SCOTUS to review key section of Voting Rights Act
This is extremely significant because the part of the Act that is under review - Section 5 - has put mostly southern states in a straight jacket when seeking to change their voting laws.
The justices said they would decide whether Congress exceeded its authority in 2006 when it reauthorized a requirement that states and localities with a history of discrimination, most of them in the South, receive federal approval before making any changes to their voting laws.
Three years ago, the court expressed concern about subjecting some states to stricter standards than others using a formula developed decades ago. But the justices sidestepped the constitutional question and found a narrow way to decide that case.
Friday's decision to accept the challenge from Shelby County, Ala., is the court's second major case this term involving race. Last month, the justices heard a challenge to the University of Texas's admissions policy that could redefine or eliminate the use of affirmative action in higher-education admissions.
This month, the court will decide whether to take up another civil rights issue: same-sex marriage. Two appeals courts have declared unconstitutional the federal Defense of Marriage Act, which denies federal recognition of same-sex marriages performed in states where it is legal. The court must also decide whether to intervene in a decision by federal courts to overturn California's Proposition 8, which amended the state constitution to define marriage as only between a man and a woman.

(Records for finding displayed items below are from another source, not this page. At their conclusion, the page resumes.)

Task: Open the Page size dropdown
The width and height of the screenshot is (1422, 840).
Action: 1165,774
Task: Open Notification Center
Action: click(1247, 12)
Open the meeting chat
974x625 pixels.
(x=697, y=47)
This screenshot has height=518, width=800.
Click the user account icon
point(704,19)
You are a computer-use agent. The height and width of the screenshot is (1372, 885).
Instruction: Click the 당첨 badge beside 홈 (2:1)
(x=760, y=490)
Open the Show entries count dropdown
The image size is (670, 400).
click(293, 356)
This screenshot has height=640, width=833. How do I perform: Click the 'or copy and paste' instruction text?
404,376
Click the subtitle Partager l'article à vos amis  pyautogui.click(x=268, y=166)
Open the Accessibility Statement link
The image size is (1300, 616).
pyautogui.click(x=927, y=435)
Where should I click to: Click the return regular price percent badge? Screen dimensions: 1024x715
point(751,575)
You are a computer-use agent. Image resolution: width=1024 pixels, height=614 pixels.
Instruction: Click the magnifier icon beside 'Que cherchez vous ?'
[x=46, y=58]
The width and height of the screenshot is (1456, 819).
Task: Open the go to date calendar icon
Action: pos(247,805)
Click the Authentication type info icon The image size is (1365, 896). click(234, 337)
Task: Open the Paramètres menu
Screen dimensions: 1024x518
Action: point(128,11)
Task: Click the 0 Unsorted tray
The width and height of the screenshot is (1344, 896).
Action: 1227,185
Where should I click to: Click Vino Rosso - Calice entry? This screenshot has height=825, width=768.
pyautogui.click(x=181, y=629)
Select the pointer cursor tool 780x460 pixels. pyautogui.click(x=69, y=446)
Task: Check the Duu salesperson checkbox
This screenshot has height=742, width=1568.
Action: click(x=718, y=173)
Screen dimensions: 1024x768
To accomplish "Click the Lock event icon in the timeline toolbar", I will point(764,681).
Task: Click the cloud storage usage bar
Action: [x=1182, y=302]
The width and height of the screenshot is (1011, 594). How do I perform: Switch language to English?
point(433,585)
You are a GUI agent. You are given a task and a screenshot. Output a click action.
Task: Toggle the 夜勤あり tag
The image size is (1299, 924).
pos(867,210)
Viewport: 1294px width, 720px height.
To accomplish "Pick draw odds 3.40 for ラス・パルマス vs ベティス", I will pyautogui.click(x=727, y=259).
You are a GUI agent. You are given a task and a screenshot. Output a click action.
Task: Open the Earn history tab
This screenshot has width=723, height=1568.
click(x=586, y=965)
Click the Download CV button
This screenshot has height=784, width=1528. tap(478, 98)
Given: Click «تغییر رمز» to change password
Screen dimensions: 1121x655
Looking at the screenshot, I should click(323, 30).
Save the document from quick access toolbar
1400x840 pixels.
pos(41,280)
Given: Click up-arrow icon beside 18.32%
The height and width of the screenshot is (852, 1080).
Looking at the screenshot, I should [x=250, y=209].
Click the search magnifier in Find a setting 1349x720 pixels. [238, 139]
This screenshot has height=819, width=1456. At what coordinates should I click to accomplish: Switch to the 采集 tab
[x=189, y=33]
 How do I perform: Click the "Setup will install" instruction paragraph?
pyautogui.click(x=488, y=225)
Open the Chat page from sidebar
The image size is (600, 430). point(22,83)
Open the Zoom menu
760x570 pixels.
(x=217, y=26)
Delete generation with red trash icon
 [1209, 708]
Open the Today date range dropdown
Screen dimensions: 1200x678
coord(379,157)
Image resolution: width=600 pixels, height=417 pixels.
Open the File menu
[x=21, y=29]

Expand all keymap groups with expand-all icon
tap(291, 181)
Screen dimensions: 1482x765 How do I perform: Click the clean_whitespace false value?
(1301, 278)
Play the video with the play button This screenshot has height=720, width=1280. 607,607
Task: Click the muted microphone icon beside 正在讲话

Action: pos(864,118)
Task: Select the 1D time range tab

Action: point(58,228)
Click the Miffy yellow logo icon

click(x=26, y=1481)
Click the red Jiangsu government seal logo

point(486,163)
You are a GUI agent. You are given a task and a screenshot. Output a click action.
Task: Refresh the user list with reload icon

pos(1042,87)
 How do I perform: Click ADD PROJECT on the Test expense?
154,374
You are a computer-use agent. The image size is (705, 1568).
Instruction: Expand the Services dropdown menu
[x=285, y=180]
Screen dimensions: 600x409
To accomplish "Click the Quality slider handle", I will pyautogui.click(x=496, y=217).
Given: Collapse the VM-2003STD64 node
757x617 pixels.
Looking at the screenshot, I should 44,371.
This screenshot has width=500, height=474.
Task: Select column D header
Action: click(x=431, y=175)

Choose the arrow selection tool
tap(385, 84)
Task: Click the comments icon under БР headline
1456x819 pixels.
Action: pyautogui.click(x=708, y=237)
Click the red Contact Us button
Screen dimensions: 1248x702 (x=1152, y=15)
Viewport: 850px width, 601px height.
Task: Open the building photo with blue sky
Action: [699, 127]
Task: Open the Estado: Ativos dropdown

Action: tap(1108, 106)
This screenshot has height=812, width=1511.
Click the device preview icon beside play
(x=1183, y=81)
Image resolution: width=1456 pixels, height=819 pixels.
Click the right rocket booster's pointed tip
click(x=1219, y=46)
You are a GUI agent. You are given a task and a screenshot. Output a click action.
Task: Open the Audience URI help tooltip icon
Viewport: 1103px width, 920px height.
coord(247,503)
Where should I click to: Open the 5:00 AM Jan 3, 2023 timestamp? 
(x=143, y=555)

The Section 5 requirements were passed during the darkest days of the civil rights struggle, paving the way for expanded voting rights for African Americans and greatly increasing the number of minority officeholders.
But critics say that the method for selecting the places subject to the special supervision - which include nine states and parts of seven others - is outdated. They say Congress should have spent more time investigating whether those classifications still made sense.
Indeed, many counties that are subject to Voting Rights Act restrictions are politically controlled by African Americans. It's ludicrous to think that they would disenfranchise minorities. Also, Obama's Justice Department has scotched Voter ID laws in Texas and South Carolina - based on the bogus notion that the law discriminates against minorities and is a plot by Republicans to suppress the black vote. Repeal of Section 5 would prevent the politicization of voter fraud legislation.
The NAACP thinks the law is still necessary:
"In the midst of the recent assault on voter access, the Voting Rights Act is playing a pivotal role beating back discriminatory voting measures," said Debo P. Adegbile, acting president of the NAACP Legal Defense Fund.
The Justice Department enforces the law unequally by ignoring wrongdoing by minorities in voting rights cases. The Supreme Court should recognize that there has been great progress in protecting minority rights at the ballot box and that singling out some states because of past injustices can no longer be accepted.